Sebenarnya aku malas menanggapi omongan Bu Leli. Soalnya, dia terkenal akan gosipnya. Aku berusaha menghindar dengan orang yang satu ini. Bisa merusak iman dan ibadah kalau bergaul lama-lama dengan Bu Leli. Apalagi, aku ini sudah berumur. 

"Eh, Mak Esah, mau nanya nih, kemarin lusa, saya ada dengar suara berantem di rumah Mak Esah. Siapa yang berantem, Mak?" tanya Bu Leli sambil berbisik. 

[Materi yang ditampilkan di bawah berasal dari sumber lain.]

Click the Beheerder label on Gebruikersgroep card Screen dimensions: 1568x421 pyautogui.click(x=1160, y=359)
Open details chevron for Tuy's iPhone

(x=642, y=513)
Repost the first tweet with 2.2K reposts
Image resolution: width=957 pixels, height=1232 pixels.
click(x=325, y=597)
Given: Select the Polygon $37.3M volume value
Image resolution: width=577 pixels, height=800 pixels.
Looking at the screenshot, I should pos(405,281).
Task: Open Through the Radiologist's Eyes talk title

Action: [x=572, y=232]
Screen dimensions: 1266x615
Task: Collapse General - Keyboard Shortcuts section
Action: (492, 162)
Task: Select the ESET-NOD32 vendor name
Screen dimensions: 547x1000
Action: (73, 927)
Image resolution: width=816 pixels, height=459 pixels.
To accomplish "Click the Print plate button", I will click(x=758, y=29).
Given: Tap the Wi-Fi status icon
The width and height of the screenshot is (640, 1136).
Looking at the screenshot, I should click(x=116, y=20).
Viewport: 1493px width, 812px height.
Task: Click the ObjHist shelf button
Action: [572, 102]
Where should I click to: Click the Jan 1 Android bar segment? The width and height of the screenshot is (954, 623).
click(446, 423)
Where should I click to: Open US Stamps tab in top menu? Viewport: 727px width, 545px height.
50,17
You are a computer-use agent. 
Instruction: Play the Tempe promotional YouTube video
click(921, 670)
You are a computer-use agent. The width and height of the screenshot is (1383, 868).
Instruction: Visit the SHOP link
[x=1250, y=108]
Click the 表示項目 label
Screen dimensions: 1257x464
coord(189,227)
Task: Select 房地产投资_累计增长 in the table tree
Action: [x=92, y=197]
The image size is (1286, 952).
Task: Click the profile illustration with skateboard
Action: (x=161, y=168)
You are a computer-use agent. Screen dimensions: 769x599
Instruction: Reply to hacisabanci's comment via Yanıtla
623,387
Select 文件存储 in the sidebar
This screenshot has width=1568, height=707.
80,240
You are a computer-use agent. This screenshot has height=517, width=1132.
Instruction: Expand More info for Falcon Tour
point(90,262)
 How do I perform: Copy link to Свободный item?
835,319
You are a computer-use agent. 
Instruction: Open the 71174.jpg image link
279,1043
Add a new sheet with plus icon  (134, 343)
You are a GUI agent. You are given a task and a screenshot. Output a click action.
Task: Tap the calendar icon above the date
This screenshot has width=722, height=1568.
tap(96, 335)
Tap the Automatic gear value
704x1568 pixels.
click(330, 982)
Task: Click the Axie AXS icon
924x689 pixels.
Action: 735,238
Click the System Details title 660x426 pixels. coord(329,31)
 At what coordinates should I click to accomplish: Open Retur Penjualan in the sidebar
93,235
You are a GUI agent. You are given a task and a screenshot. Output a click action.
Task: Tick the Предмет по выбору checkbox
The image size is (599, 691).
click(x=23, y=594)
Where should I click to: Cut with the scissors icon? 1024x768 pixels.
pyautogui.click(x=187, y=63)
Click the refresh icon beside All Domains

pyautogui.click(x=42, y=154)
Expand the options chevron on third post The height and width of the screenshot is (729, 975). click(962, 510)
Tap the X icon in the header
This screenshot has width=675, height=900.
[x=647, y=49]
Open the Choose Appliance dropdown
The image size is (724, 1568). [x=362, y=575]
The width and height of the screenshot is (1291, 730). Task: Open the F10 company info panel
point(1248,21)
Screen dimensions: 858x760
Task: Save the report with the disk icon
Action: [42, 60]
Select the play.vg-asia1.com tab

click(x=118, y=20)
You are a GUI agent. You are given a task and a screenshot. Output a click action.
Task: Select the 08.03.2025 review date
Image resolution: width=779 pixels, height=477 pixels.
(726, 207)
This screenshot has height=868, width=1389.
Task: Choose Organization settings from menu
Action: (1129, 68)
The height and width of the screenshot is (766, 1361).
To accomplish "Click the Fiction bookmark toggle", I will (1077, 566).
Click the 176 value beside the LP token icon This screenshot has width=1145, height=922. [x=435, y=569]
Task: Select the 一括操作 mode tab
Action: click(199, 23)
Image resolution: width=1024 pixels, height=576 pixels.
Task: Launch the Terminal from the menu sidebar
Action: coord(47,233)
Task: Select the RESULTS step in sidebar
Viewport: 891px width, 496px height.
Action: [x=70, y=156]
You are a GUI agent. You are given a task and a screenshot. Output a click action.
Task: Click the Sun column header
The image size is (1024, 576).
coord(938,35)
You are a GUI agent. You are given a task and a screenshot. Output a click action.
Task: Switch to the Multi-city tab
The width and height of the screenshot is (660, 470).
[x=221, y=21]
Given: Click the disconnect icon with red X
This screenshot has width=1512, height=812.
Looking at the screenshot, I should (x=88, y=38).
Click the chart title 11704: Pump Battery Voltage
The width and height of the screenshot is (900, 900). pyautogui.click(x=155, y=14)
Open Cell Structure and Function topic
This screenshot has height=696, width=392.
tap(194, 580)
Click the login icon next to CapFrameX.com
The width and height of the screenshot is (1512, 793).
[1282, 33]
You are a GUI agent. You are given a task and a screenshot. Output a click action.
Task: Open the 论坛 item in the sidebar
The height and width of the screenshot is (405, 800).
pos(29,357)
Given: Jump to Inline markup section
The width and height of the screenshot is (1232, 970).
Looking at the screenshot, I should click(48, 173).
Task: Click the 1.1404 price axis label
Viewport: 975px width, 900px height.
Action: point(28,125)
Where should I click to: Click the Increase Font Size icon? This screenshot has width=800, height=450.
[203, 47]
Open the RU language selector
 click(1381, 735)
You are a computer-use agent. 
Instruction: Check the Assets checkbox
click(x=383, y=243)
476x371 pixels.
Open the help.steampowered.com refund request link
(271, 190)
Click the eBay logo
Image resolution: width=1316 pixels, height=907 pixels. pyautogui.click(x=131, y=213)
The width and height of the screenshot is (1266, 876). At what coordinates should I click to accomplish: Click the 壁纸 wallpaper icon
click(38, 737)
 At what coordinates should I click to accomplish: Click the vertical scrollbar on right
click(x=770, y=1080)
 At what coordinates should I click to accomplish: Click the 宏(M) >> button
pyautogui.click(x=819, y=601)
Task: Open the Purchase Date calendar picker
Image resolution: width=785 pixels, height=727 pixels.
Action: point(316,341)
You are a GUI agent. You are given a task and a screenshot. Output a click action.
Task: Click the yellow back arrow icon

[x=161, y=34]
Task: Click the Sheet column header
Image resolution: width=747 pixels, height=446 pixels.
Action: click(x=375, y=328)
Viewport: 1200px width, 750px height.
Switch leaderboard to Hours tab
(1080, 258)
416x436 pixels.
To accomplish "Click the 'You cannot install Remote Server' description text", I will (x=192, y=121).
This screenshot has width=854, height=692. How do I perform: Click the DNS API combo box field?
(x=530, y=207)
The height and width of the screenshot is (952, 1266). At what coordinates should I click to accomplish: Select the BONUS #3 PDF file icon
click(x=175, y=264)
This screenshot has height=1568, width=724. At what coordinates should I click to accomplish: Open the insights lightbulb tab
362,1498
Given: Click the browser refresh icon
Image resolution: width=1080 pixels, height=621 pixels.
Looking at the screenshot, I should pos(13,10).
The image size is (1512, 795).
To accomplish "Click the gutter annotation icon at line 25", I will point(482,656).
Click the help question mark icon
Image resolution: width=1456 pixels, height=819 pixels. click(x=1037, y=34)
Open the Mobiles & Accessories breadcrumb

Kan, benar langsung kepo aja, nih orang. Gak liat situasi, pokoknya, pengen tau urusan orang. Terus nanti digosipin ke sana ke mari. 

"Bu Leli, salah denger kali, gak ada yang bertengkar, kok," jawabku lagi sambil memilih-milih sayur. 

"Gak mungkin, Mak. Lah, wong, bu Romlah sebelah rumah Mak, denger juga, kok!" Bu Leli bicara sambil bibirnya dimiring-miringkan ke kanan dan ke kiri. 

Si Romlah, setali tiga uang dengan Bu Leli. Kelompok tukang gosip dan ghibah. Kenapa, mereka ini gak tobat-tobat. 

"Gak, Bu Leli. Mungkin suara tivi kali."  Aku masih berusaha mengelak. 

Ah, Mak Esah, gak asyik. Jujur aja napa?" Bibir Bu Leli manyun. "Tapi, bay de wey bas wey, Dini kemarin ikut belanja di sini lho, Mak! Ih, menantu Mak itu, selain pinter dan cantik, ramah lagi. Beruntung, Imron dapetin Dini jadi istri. Karena, kan kalau dilihat, Imron mah sebenarnya kurang serasi sama Dini." Bu Leli tersenyum mengejek.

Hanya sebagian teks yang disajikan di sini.